[Seitentext]
■ ■ ■
Großstadtgeflüster: “Es ist einfach so wunderschön bunt, divers, beknackt” – Interview

Seit 16.08.2019 ist es nun raus, das neue und langersehnte Album “Trips & Ticks” von Großstadtgeflüster, die ihren Musikstil als “kompliziert” bezeichnen. Irgendwo zwischen Hip Hop, Elektro und Ekstase und die vielleicht nettere Schwester von Deichkind.

Wir durften uns zu einem kleinen Plausch mit dem sympathischen Berliner Trio treffen, welches eigentlich schon früher geplant war. Aber manchmal geht es halt mit dem Teufel zu. Doch lest selbst..

 


Mensch, da seid ihr ja! Schön, dass ihr euch ein bisschen Zeit für uns nehmt. Ich bin der Addy von handwritten-mag.de. Unser Meeting mussten wir ja etwas verschieben, da es ein Malheur mit eurem Musikvideo gab. Könnt, dürft oder wollt ihr erzählen, was da passiert ist? 

Jen von Großstadtgeflüster: Hi Addy, relativ unspektakulär. Es war ein irreparables Speicherkarten-Malheur, das dazu führte, dass ein halber Drehtag im Orbit verschollen gegangen ist und nachgeholt werden musste.

OK, dann ist ja alles halb so wild! Nun ist euer neues Album „Trips & Ticks“ frisch geschlüpft und hat die ersten Tage auf dem Buckel. Ich will nicht rumschleimen, aber ich bin wirklich begeistert und höre es gern! Wie ist das bisherige Feedback zur neuen Platte, das euch so erreicht?
■ ■ ■
[Datenteil]
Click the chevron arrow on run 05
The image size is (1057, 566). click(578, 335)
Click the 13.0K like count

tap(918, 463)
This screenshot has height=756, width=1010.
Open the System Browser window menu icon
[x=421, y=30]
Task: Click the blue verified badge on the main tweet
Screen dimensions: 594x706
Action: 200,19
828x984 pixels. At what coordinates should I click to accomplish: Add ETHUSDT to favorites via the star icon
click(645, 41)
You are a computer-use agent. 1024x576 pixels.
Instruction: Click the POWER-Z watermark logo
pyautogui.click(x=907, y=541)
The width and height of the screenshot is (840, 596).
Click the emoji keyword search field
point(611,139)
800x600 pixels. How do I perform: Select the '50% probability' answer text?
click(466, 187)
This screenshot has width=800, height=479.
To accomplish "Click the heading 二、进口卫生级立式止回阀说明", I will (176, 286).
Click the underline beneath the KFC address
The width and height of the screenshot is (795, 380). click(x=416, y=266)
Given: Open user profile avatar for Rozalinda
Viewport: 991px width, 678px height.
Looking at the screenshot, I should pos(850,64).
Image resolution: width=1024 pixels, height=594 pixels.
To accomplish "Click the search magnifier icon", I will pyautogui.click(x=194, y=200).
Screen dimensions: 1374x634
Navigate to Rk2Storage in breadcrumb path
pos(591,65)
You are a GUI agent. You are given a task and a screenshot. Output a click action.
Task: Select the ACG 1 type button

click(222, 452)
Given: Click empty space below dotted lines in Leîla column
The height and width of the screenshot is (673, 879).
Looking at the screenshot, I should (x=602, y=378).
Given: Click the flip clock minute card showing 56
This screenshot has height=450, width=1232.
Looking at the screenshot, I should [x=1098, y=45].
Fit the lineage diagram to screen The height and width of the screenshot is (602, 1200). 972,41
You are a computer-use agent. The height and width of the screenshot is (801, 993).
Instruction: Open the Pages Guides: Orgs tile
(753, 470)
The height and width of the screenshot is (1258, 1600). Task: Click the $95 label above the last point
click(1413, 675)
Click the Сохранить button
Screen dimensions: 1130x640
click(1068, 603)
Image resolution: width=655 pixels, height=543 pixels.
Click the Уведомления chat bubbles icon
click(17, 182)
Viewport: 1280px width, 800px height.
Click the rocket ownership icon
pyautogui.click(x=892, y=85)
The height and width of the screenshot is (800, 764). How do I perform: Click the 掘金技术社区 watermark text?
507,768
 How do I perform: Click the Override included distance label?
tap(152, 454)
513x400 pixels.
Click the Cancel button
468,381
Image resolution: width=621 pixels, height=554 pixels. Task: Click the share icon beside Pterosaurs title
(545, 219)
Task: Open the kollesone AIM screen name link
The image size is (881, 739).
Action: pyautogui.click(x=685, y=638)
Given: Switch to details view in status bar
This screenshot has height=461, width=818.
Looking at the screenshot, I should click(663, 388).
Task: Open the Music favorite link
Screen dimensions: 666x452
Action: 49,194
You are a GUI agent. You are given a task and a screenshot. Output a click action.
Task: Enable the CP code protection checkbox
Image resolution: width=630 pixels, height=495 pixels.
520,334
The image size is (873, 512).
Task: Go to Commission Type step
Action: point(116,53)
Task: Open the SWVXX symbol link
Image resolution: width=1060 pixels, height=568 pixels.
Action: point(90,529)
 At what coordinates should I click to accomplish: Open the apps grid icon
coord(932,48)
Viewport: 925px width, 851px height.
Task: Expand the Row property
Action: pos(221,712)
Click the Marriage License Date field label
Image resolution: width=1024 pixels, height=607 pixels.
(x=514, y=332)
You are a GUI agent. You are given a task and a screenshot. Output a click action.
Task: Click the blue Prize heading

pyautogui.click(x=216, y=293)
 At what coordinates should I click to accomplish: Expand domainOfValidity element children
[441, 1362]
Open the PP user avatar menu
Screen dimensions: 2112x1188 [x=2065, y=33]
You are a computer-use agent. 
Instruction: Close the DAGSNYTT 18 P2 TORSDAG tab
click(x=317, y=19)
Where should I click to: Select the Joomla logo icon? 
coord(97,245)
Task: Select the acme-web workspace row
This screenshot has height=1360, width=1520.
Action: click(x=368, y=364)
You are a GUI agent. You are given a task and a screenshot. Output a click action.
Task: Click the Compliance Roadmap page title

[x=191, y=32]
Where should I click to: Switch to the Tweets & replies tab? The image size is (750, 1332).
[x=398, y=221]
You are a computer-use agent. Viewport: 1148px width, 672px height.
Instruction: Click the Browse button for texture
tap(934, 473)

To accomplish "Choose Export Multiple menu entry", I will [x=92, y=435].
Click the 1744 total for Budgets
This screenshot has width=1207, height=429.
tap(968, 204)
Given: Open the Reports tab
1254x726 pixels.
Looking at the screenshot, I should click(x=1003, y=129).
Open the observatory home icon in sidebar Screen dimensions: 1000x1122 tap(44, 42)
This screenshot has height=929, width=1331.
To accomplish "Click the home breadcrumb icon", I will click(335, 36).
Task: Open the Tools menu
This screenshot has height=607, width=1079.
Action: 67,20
■ ■ ■
[Aufgabe] Welches Malheur führte laut dem Interview mit Großstadtgeflüster dazu, dass ein halber Drehtag für das Musikvideo nachgeholt werden musste?

[Lösung] Ein irreparables Speicherkarten-Malheur.